Tebal Buku : xvi + 218 halaman
JOSHUA:
Kepada sdr.Lambang Trijono, MA, ingin saya katakan, jika anda berpikir bahwa
Indonesia memerlukan tulisan anda, anda mungkin sekali benar, tetapi "Maluku tidak
membutuhkan tulisan anda, dan tidak membutuhkan orang-orang seperti anda"!
Sejujurnya saya katakan bahwa kepercayaan rakyat Maluku terhadap Negara-nya
para penjahat-beriman, sudah hampir pupus.
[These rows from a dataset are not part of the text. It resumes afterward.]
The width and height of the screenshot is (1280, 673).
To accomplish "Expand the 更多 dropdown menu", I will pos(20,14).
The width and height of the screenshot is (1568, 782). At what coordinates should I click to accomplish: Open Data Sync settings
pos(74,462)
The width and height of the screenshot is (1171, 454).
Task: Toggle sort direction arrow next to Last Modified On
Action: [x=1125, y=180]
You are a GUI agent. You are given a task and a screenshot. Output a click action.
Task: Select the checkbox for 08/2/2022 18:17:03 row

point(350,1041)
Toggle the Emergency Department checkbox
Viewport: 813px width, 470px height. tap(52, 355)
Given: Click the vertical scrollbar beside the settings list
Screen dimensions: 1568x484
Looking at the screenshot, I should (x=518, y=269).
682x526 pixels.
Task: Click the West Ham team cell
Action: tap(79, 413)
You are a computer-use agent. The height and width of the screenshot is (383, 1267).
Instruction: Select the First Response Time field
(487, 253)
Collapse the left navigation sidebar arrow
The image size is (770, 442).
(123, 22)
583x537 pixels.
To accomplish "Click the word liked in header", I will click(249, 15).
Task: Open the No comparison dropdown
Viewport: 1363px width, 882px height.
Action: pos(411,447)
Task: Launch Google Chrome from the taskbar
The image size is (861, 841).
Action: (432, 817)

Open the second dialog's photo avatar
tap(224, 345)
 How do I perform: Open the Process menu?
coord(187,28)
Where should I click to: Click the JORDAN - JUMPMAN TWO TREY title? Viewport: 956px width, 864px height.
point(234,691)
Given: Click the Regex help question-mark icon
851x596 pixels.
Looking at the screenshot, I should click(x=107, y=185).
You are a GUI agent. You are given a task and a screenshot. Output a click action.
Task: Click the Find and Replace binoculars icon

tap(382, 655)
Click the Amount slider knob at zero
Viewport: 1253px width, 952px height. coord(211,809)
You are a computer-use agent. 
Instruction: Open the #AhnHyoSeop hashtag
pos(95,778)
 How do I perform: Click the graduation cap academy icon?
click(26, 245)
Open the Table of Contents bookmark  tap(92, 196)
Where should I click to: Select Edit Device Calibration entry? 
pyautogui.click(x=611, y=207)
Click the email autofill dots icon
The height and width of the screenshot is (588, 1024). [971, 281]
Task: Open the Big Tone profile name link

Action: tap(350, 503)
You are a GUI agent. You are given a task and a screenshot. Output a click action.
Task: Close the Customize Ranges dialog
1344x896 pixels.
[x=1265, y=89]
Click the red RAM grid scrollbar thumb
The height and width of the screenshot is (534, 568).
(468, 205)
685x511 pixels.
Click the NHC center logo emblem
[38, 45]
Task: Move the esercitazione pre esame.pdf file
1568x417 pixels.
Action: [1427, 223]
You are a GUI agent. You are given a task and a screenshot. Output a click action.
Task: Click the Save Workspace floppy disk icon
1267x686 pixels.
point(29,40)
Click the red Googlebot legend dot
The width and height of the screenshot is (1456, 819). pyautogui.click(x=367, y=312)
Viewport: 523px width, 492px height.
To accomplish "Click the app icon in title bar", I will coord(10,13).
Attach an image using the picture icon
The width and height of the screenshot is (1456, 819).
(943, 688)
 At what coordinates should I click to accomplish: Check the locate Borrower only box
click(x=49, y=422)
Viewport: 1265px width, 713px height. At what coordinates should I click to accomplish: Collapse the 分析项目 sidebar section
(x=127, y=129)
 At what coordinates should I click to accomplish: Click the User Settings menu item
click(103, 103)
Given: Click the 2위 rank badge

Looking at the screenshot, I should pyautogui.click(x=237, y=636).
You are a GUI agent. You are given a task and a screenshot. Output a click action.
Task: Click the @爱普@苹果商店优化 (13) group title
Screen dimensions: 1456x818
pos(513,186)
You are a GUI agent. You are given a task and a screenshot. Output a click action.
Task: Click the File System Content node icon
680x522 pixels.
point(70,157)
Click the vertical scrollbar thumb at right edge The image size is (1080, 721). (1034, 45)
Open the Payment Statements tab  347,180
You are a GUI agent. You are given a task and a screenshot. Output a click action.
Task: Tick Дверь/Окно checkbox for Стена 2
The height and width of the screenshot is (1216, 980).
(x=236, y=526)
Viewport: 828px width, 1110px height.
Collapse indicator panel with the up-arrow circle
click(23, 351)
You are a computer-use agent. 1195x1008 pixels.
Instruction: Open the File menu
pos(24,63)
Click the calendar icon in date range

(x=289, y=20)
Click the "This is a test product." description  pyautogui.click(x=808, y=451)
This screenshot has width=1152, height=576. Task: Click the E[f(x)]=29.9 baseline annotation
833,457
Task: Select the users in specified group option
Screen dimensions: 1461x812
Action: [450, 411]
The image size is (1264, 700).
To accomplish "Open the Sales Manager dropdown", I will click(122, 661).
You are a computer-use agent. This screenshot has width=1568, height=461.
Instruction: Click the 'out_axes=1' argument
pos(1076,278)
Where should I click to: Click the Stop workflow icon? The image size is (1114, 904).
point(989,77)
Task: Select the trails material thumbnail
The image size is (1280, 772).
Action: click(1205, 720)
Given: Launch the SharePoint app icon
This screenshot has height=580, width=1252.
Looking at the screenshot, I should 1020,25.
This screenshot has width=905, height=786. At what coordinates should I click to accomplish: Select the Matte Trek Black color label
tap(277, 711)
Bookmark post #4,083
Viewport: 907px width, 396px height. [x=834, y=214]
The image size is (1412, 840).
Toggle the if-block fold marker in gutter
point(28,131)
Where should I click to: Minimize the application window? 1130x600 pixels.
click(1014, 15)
Kepercayaan kami kepada orang luar
Maluku, juga sudah menurun drastis. Yogyakarta mungkin masih menarik bagi para
turis asing, tetapi sudah lapuk dimata kami, sebab terlalu banyak kebohongan dan
kemunafikan yang dilahirkan di Yogyakarta untuk menekan kami, rakyat Maluku.
Yang paling membusukan Yogyakarta adalah kenyataan bahwa hampir semua
kebohongan dan kemunafikan itu dilahirkan di dalam pertemuan yang berbau
keagamaan atau intelektual.
Saran saya kepada anda sederhana saja. Kalau mau cari makan dan popularitas,
lakukanlah dengan jujur dan bersih sebagai orang beragama, supaya jangan makanan
itu menjadi racun dan popularitas itu menjadi kutuk bagi anda dan keluarga anda.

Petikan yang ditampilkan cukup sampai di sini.